The three men in our reading are a comment on this observation. Herod lives by the art of expediency and power. Both are intertwined and interconnected. His grip on power is served by his ability to read the lie of the land and to make decisions that will reinforce his position. His first marriage, his second marriage, his feasts and pronouncements are built on expediency and power. He is a political animal and is pragmatic about having to chop off John’s head. To do otherwise would have meant he lost the respect of those who were at his table, other men driven by power and expediency. He has become a rhinoceros.
 
Unlike Herod, John is prophetic –he tells it as it is. Even when he is standing in the most confrontational space – in front of Herod – he tells it as God sees it. Why could he have not been so direct, perhaps being more tactful and less inflammatory with his criticism of Herod? Couldn’t he have made the same point and kept his head? It never entered his head. It is what is and John was not going to sidestep the truth just to win favour with the despot.
 
Jesus sides with John, and becomes a prophetic spiritual leader who avoids the expedient, despite seeing what happened to John. John was Jesus’ mentor and he set the pattern for prophetic living for the younger man to follow. Jesus would have also been aware of Elijah, Elias and others who suffered for speaking the truth into a society at odds with God. Yet there is no softening of the message, no avoiding the conflict, no attempt to barter and negotiate a win-win for all. His mission was God’s mission and God’s mission was the truth. It is what it is, and Jesus was not going to deviate to negotiate with a culture that had abandoned God.
 
We have in this story the juxtaposition of the prophet and the person who has succumbed to rhinoceritis.

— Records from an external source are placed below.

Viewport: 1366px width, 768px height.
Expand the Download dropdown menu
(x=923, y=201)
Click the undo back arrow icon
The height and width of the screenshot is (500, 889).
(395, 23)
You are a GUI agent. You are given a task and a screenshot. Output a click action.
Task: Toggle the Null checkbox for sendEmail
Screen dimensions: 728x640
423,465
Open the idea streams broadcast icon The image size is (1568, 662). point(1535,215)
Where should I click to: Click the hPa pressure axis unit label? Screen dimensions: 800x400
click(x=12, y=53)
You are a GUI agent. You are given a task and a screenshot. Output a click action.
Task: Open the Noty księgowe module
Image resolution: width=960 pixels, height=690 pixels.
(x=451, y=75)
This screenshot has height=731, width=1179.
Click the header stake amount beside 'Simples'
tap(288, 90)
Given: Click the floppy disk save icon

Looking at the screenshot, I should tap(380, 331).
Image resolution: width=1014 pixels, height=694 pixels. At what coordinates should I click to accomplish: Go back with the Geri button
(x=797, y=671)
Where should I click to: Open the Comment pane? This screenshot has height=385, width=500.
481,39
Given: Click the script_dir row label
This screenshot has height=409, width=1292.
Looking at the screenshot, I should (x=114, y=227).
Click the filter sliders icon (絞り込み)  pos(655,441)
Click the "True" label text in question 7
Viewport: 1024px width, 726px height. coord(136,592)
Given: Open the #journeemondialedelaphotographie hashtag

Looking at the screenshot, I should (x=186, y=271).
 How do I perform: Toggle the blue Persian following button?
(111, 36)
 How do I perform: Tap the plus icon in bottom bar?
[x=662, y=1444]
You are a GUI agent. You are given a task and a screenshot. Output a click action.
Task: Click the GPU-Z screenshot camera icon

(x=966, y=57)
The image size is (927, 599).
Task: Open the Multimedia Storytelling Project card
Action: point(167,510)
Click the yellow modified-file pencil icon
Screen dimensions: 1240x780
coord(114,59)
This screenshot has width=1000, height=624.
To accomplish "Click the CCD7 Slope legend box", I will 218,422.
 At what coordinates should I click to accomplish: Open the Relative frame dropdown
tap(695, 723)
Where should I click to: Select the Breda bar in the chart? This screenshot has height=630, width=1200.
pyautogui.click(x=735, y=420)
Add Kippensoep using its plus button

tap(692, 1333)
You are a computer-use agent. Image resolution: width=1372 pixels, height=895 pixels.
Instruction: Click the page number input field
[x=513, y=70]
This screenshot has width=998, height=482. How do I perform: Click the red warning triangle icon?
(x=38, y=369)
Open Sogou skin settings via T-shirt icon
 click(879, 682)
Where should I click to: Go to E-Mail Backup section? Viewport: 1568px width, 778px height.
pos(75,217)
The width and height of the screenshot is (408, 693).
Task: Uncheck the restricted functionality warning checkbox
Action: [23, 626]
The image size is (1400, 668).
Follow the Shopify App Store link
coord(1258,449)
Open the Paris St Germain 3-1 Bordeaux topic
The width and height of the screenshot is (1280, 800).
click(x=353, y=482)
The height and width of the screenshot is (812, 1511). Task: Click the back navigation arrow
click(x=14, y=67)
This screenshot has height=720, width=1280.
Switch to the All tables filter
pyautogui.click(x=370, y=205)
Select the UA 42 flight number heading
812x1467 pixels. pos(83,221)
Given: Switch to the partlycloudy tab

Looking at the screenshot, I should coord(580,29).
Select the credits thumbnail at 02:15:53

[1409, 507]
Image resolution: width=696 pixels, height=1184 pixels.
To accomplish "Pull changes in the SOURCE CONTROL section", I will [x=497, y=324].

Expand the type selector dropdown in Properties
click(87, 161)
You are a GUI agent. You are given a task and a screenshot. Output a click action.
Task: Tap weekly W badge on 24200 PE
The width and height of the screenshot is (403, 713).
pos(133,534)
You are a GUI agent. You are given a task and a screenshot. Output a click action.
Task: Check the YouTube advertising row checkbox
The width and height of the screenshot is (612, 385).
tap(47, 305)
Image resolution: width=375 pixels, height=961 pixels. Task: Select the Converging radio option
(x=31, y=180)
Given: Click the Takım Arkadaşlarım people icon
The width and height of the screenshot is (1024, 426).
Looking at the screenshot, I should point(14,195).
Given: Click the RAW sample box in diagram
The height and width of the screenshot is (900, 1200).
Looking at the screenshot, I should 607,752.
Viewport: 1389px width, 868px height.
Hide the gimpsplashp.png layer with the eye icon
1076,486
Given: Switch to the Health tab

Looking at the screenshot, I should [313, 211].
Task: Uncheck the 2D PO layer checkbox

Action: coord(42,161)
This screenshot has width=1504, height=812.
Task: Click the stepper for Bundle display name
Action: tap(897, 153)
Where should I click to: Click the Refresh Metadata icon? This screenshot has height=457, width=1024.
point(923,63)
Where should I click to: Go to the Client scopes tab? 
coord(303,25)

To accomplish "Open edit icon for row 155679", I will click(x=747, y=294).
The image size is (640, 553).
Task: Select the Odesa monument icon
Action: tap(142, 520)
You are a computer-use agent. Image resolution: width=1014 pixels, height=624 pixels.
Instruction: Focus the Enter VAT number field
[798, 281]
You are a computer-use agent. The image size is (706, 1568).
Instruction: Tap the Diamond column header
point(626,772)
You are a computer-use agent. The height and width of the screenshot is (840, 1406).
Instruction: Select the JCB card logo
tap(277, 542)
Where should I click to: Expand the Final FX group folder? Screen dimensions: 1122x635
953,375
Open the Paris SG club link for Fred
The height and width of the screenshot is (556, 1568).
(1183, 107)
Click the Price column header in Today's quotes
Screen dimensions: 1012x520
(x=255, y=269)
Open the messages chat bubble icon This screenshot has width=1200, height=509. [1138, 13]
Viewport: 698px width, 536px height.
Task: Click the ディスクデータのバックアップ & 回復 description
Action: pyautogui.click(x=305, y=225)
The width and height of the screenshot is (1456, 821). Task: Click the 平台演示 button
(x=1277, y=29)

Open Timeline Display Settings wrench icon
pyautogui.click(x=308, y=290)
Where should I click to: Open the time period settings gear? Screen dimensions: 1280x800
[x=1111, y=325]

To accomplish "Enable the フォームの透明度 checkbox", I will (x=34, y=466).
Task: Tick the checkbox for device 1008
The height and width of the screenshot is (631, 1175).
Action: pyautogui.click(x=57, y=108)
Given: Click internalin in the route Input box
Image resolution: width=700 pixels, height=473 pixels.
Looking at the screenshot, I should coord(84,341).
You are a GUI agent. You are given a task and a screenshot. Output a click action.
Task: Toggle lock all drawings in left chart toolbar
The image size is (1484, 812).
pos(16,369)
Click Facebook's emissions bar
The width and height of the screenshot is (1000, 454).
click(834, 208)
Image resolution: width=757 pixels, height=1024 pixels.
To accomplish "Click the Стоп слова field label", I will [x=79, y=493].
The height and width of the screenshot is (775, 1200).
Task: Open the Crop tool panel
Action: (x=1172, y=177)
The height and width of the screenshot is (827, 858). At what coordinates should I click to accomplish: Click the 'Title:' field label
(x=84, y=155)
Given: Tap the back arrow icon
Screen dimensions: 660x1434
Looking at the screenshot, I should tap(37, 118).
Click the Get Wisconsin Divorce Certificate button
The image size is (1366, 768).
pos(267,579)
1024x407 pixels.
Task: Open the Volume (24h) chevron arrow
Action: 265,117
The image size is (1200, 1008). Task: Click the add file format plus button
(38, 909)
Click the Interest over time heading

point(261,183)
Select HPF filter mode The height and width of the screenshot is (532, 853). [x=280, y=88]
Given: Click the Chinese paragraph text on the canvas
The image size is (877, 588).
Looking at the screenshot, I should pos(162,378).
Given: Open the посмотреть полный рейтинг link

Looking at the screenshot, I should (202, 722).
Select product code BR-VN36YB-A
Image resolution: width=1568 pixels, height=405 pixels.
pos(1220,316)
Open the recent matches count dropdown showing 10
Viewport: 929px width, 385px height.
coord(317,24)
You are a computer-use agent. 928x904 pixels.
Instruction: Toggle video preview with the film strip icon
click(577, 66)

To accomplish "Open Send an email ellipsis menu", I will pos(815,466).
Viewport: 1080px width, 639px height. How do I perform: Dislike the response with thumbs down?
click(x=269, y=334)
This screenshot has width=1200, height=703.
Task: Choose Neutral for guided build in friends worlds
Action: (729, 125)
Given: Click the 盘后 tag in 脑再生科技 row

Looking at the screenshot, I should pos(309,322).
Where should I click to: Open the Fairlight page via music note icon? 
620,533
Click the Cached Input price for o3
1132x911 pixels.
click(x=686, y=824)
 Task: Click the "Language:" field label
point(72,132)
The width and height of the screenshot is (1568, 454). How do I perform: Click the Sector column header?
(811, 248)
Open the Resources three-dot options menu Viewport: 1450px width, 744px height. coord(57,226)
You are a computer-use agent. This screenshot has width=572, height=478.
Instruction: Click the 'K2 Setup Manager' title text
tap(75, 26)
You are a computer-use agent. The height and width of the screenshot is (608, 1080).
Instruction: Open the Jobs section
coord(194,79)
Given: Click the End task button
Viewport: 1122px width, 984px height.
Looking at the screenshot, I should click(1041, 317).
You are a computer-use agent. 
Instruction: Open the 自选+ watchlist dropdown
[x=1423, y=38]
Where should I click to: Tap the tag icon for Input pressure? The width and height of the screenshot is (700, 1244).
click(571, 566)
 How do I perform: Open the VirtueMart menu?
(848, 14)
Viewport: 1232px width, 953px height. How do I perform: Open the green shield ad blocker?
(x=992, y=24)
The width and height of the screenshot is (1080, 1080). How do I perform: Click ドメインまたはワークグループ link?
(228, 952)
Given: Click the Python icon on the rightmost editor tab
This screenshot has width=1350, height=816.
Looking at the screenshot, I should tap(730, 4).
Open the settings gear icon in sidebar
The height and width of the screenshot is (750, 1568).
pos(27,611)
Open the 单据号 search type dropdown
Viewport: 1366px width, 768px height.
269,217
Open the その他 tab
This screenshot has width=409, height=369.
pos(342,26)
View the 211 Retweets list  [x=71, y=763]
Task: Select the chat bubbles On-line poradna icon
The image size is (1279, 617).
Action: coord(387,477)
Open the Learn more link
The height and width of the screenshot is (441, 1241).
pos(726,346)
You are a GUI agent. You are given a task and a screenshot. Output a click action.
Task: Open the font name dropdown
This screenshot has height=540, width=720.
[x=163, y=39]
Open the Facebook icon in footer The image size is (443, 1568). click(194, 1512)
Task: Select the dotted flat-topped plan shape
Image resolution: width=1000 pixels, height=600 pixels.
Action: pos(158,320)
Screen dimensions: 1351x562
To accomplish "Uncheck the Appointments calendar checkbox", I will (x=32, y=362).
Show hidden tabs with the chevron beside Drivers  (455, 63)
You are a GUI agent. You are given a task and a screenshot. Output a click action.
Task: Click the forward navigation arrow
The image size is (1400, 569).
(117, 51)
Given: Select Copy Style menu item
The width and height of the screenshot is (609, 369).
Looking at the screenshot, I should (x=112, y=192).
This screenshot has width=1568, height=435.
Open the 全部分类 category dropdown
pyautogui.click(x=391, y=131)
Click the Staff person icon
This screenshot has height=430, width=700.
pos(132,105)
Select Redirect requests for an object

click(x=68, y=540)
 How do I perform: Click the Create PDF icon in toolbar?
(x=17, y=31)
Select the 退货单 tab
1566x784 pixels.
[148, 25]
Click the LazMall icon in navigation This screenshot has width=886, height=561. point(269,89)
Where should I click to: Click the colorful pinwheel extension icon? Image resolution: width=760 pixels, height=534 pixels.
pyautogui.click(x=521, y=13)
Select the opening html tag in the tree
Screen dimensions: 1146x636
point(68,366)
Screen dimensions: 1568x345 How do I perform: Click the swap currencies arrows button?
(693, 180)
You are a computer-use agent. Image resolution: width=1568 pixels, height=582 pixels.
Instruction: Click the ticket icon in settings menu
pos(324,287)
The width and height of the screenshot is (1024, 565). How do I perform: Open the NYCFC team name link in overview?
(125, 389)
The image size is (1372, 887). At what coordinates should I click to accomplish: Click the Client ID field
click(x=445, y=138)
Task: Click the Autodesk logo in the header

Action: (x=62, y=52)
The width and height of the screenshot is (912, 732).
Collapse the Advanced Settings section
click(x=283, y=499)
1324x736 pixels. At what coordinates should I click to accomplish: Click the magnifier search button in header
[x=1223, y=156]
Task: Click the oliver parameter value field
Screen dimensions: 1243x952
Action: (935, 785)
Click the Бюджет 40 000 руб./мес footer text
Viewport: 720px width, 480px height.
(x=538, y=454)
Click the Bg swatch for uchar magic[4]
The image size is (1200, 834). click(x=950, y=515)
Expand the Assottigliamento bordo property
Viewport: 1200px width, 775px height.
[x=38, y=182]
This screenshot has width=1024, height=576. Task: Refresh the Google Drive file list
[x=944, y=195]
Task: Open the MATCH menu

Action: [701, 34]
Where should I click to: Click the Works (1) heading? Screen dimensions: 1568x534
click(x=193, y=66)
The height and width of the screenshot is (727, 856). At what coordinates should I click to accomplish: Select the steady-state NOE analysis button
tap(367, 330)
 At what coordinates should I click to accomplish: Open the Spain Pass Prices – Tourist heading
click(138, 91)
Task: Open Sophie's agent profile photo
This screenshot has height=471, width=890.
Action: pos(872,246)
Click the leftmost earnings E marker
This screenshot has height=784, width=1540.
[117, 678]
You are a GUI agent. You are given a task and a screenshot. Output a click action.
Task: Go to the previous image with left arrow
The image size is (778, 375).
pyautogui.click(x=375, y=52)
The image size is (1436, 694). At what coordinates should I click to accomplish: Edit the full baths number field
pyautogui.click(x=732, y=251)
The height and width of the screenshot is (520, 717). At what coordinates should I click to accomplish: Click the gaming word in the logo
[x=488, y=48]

A prophet, according to Dan Horan, is ‘someone whose life is so open to God’s Spirit that she or he cannot help but begin to see the world in a new way’…’to see the world as God sees it, prophets sees the world as it really is.’
 
Prophets are not about telling the future seeing reality as it truly is. The Greek word propheteia connotes the idea to speak forth, to speak into, and it happens when we are one with God, when word and sacrament imbue our lives. Here we contemplate what we read and hear in the scriptures and what we experience in the sacraments. When we so inwardly digest and align ourselves with the way, the truth, the life, we are in a position to be a prophet.
 
Prophets are outsiders. They live in that marginal space from which a different perspective is gained because that marginal space does not align with nor is subsumed into the predominant power system or structure of a given society, institution or place. Prophets become a nuisance to those who have vested interest in the maintenance of power or control. (Horan)
 
Prophets are not expedient people. They don’t play politics. They are not interested in policy, quoted positions or white papers. It is not about legislation or a win-win. It is simply about the way it is. Peter Woods suggests that "Prophetic witness and personal or political expediency do not have a good history of co-existence."
 
Prophets are mirror bearers. They hold up a mirror to the world, situation, or person and ensure it is seen for what it is.  The emperor has no clothes. The mirror provides the way into seeing how God sees things, not as we imagine we see them.
 
Prophets pay the price for seeing as God does. Emerson Powery, suggests "However one understands the relationship between John and Jesus, one thing is certain: agents of God who challenge those in power usually suffer significant consequences."
 
Mark’s Story:
Mark suggests, by placing the story here the disciples via their relationship with Jesus:
·      Are prophetic. It is not a choice. That has already been made. It is now a vocation to be lived.
·      Are to avoid the political and the expedient. They are not to get caught up in the culture and to compromise or negotiate.
·      Are to tell it like it is and if people ignore them to simply shake the dust off their shoes and move on.
 
How does that impact upon us:
·      Like the disciples, we are called to be prophets because we are one with Jesus through his death and resurrection. It is an imperative, not an option.
·      To fulfil our calling we are to develop a unity with God through word and sacrament, contemplation and prayer. Here we will let go of ideas, positions, ideologies and begin to become one with God. It happens slowly and will begin to find ourselves stepping further into the margins as we let go of the expectations of our culture and society.
·      To fulfil our calling we are to simply live out of that unity. We are to live our lives and by doing so our lives will speak forth God’s seeing.
 
In conclusion:
This is not a safe and happiness inducing vocation – we will be outsiders, marginalised for our vocation. We will lose our jobs, be bullied and ostracised, be over looked and sidelined. This is not about ideology but about seeing the world as God does. We are to seek to live on the margins for change only ever comes from the edges, rarely from the centre.
 

As an individual and as a congregation we are to live prophetically, avoiding the raging rhinoceritis all around us and speak into the world through our thoughts, words and actions. A tough job, but we have to be it. 

Wednesday, 15 April 2015

Thomas Encounters Jesus!

(John 20:19-31)

Susan R. Andrews writes when I was a student: "When I was in seminary, Doubting Thomas was my soul mate. Jesus kept "appearing " to my fellow students within the rich stories of the Christian tradition. But like Thomas, I never seemed to be there when Jesus arrived."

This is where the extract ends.